Eu não sou contra romance, declarações de amor e demonstrações de carinho. O pessoal do whatsapp tá aí e não me deixa mentir: eu sou a maior shippadora de personagens literários. Torço bastante pelos casais (mesmo quando eles não existem) e morro de amores (e surtos) quando eles finalmente ficam juntos. Mas dessa vez foi impossível aguentar esses dois. É um relacionamento meloso demais, cheio de declarações (muitas delas bobas e inseridas em momentos sem sentido), muitas vezes ambos os personagens (principalmente o Apolo) agem de forma infantil e aí fica aquela situação constrangedora de parecer que você não está com uma parceira(o) e sim a sua mãe (ex: quando o cara chora nos braços da mulher, dizendo que tá com medo, e ela faz cafuné pra ele dormir. E isso dois segundos depois dele gozar).

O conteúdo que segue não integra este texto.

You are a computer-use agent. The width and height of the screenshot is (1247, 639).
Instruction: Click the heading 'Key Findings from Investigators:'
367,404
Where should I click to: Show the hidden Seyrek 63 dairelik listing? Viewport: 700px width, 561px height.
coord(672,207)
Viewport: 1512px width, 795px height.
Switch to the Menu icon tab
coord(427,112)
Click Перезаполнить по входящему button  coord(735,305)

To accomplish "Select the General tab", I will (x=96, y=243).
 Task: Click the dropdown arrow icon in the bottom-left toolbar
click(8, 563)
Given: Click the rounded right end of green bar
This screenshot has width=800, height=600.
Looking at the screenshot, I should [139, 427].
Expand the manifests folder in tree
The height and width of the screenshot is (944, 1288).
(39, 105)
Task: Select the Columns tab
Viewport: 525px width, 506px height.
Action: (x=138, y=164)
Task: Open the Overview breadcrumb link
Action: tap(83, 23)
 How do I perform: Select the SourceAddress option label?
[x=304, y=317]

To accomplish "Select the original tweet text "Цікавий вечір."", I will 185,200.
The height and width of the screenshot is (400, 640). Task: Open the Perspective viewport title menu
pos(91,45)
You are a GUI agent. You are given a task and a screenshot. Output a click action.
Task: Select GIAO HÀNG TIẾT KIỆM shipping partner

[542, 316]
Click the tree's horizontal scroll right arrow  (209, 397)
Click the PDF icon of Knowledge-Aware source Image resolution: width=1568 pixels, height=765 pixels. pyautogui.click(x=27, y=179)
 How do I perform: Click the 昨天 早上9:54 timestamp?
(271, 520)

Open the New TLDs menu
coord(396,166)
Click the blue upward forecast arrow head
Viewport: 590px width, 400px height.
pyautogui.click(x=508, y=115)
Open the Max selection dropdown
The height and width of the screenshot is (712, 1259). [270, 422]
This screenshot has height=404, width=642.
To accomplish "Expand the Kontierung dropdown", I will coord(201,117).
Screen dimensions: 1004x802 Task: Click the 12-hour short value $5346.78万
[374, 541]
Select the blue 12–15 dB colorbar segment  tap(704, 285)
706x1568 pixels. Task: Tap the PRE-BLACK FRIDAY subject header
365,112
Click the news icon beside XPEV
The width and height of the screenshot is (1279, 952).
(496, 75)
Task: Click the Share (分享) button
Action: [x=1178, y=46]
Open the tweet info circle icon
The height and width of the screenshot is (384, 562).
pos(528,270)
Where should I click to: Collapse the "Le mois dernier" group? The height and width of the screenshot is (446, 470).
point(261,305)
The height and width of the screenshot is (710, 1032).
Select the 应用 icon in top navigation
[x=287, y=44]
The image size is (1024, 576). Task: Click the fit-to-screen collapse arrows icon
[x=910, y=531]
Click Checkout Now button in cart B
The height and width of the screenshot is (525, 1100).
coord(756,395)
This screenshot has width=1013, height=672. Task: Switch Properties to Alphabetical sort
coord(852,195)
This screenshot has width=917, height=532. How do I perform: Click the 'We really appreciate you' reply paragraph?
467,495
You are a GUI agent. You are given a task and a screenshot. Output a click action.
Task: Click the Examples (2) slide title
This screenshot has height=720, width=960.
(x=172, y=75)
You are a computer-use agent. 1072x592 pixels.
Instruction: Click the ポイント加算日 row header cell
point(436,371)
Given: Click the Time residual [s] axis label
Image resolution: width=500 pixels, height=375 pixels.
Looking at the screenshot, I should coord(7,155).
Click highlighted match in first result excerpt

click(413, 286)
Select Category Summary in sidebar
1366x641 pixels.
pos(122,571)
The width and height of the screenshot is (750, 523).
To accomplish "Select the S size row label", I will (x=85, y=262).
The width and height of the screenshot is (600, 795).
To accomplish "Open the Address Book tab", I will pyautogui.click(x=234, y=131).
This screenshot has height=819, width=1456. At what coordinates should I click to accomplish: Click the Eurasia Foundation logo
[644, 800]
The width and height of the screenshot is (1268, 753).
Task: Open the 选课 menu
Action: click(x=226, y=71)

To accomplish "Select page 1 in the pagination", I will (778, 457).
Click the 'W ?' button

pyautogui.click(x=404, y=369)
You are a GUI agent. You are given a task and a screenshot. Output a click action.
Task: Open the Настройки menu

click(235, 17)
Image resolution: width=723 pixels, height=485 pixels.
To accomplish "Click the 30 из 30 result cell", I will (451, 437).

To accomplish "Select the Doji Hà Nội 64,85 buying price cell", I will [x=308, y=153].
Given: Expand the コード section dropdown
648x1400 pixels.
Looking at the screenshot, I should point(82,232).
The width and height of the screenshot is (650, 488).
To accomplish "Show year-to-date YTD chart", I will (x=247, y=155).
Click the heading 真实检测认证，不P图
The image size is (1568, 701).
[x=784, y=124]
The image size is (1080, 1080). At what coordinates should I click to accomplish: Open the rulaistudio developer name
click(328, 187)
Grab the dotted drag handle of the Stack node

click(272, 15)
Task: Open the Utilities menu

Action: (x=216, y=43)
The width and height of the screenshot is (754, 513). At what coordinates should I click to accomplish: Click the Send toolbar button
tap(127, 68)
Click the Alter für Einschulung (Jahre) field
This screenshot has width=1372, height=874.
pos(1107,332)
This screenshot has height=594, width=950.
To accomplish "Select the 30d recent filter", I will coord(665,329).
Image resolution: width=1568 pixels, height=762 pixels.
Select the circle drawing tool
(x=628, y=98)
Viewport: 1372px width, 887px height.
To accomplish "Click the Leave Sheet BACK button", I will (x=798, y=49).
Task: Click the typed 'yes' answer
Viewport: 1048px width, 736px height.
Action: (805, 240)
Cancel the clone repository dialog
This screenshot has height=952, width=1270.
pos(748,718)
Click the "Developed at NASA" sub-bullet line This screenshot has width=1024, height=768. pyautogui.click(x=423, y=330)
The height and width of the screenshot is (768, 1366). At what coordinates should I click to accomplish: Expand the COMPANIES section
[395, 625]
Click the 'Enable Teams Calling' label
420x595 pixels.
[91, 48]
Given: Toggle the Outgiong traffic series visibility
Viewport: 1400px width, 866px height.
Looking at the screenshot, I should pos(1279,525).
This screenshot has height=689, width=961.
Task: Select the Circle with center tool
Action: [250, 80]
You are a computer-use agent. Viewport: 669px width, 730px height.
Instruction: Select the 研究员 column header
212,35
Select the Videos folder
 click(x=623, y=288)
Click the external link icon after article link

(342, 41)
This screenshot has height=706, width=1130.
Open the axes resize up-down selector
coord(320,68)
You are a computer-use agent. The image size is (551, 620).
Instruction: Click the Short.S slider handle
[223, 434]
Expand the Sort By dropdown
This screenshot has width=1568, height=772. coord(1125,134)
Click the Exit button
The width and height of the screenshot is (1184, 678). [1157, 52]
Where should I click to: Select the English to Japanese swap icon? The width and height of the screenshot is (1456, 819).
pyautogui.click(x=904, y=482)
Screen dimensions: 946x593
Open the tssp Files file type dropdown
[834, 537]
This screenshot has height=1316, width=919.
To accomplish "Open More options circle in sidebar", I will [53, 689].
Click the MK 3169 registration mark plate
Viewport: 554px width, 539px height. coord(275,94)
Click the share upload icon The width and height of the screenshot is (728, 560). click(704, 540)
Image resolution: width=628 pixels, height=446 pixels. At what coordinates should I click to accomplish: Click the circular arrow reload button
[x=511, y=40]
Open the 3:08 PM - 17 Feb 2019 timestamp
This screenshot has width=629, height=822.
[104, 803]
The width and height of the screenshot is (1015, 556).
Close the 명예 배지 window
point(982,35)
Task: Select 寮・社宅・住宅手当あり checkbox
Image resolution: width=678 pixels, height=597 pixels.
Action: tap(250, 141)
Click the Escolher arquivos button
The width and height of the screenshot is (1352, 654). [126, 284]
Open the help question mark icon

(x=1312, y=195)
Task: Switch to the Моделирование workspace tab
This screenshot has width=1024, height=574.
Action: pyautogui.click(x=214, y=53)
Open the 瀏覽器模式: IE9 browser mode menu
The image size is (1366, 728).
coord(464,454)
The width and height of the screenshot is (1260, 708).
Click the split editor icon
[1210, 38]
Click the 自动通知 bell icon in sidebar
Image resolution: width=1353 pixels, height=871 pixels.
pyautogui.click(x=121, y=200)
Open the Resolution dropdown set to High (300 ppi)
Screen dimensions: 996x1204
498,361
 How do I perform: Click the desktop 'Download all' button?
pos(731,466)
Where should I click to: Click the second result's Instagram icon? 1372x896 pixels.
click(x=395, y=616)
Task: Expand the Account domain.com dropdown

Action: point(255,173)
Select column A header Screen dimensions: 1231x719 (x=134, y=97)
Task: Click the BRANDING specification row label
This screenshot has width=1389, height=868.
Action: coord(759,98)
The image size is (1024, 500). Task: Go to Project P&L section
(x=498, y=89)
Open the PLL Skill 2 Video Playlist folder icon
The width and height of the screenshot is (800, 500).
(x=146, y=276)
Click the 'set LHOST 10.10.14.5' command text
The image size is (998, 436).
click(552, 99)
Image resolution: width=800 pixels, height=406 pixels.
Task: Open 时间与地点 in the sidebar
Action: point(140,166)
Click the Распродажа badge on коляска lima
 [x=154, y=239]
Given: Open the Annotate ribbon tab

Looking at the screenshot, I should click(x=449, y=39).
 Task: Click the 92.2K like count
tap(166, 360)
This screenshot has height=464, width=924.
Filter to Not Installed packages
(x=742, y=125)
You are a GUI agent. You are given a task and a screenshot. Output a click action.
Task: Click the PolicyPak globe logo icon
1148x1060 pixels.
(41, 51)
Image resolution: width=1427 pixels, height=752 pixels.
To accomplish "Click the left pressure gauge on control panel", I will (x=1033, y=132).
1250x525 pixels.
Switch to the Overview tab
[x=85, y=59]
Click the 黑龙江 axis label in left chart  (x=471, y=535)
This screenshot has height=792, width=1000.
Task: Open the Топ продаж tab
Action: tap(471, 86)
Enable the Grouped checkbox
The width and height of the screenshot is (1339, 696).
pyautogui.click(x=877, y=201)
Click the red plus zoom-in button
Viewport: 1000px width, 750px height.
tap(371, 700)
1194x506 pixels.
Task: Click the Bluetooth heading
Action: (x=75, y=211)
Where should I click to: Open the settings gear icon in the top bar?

Outra coisa que me incomodou bastante foi a necessidade de fazer o melhor amigo da Angélica ser secretamente apaixonado por ela, o que o povo chama de “friendzone”. Não acrescentou absolutamente NADA à história ter inserido esse detalhe. É uma coisa que eu vejo em vários livros: todo melhor amigo tem um amor platônico pela amiga (ou ao contrário), como se não pudesse existir amizade (e apenas amizade) entre sexos. EXISTE SIM, PESSOAL.
E falando em ficar fula da vida, outra coisa que me irritou profundamente foi o Apolo ser extremamente religioso e, por religião entenda monoteísta e praticamente um católico de carteirinha (eu tô dizendo católico não por ele usar palavras como Jesus Cristo, porque ele não fez isso, mas por rezar para um único Deus, acreditar em um ser superior que nos vigia e cuida de nós. Se na sua concepção isso se encaixa em outra religião, sinta-se livre para incluí-la mentalmente nesse comentário). O cara é UM DEUS, da MITOLOGIA GREGA, mas qualquer “probleminha” já está apelando à Deus (foi usado com letra maiúscula mesmo).
Voltando ao romance, que no fim das contas é o centro da história: é perturbador as coisas que o Apolo solta quando eles estão conversando tranquilamente. Coisas como “cada fio do seu cabelo, cada pedaço da sua vida me interessa. Cada suspiro que você dá me deixa em alerta, querendo sugar sua vitalidade e alegria de viver”. SUGAR SUA VITALIDADE E ALEGRIA DE VIVER!!! Eu tinha pego minha bike e saído de perto dele o mais rápido possível. Socorro.
E, pra finalizar minhas reclamações (nessa resenha), deixa eu contar pra vocês qual foi a pior parte pra mim: como tudo (ABSOLUTAMENTE TUDO) se resolve com sexo nessa história. Ah, preciso ir pra Terra... vamos deixar o Teseu fazer sexo com a irmã do cara, como pagamento pela ajuda. Ah, Angélica não vai viver muito tempo… vamos fazer sexo pra torná-la jovem para sempre. Ah, Zeus está nos perseguindo e vai nos alcançar a qualquer momento… vamos fazer sexo de despedida. Ah, eu preciso tirá-lo do inferno… vamos fazer sexo para ela dar um pedaço da alma dela pra ele. Ah, ele precisa reativar seus poderes… vamos fazer sexo. Ah, preciso da ajuda da harpia sanguinária... vamos entregar o Aquiles como brinquedinho sexual pra ela. TUDO. SE. RESOLVE. COM. SEXO.
*
Enfim, fim do textão. Se quiserem saber mais, me chamem depois. Em resumo, achei o livro quase tão ruim como o Fotógrafo (que foi o pior livro que já li na vida). Só não foi tão ruim porque não rolou estupro, mas chegou MUITO MUITO MUITO próximo do péssimo nível. Não recomendo a leitura pra ninguém.